To test for symmetry with respect to the pole, we can replace $$r$$ with $$-r$$ in the original equation.
The original equation is: $$r=4+8 \cos \theta$$
Replacing $$r$$ with $$-r$$ gives: $$-r=4+8 \cos \theta$$
Multiplying both sides by -1, we get: $$r=-(4+8 \cos \theta)$$ or $$r=-4-8 \cos \theta$$
This resulting equation is not identical to the original equation $$r=4+8 \cos \theta$$.
Alternatively, we can replace $$\theta$$ with $$\pi + \theta$$ in the original equation.

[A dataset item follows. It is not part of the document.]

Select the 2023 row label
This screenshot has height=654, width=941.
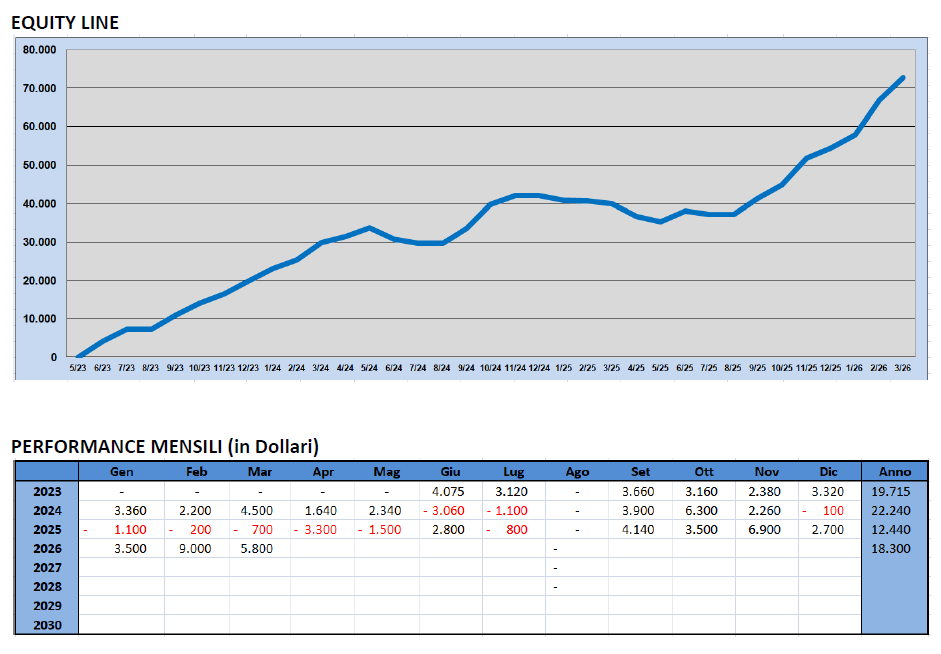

The original equation is: $$r=4+8 \cos \theta$$
Replacing $$\theta$$ with $$\pi + \theta$$ gives: $$r=4+8 \cos (\pi + \theta)$$
Using the trigonometric identity $$\cos (\pi + \theta) = -\cos \theta$$, the equation becomes: $$r=4+8 (-\cos \theta)$$ or $$r=4-8 \cos \theta$$
This resulting equation is also not identical to the original equation $$r=4+8 \cos \theta$$.
Since neither test yields an equivalent equation, the graph of $$r=4+8 \cos \theta$$ is not symmetric with respect to the pole.

**step4** Testing for symmetry with respect to the line $$\theta = \pi/2$$

To test for symmetry with respect to the line $$\theta = \pi/2$$ (the y-axis), we can replace $$\theta$$ with $$\pi - \theta$$ in the original equation.
The original equation is: $$r=4+8 \cos \theta$$
Replacing $$\theta$$ with $$\pi - \theta$$ gives: $$r=4+8 \cos (\pi - \theta)$$
Using the trigonometric identity $$\cos (\pi - \theta) = -\cos \theta$$, the equation becomes: $$r=4+8 (-\cos \theta)$$ or $$r=4-8 \cos \theta$$
This resulting equation is not identical to the original equation $$r=4+8 \cos \theta$$.
Alternatively, we can replace $$r$$ with $$-r$$ and $$\theta$$ with $$-\theta$$ in the original equation.
The original equation is: $$r=4+8 \cos \theta$$
Replacing $$r$$ with $$-r$$ and $$\theta$$ with $$-\theta$$ gives: $$-r=4+8 \cos (-\theta)$$
Using the trigonometric identity $$\cos (-\theta) = \cos \theta$$, the equation becomes: $$-r=4+8 \cos \theta$$
Multiplying both sides by -1, we get: $$r=-(4+8 \cos \theta)$$ or $$r=-4-8 \cos \theta$$
This resulting equation is also not identical to the original equation $$r=4+8 \cos \theta$$.
Since neither test yields an equivalent equation, the graph of $$r=4+8 \cos \theta$$ is not symmetric with respect to the line $$\theta = \pi/2$$.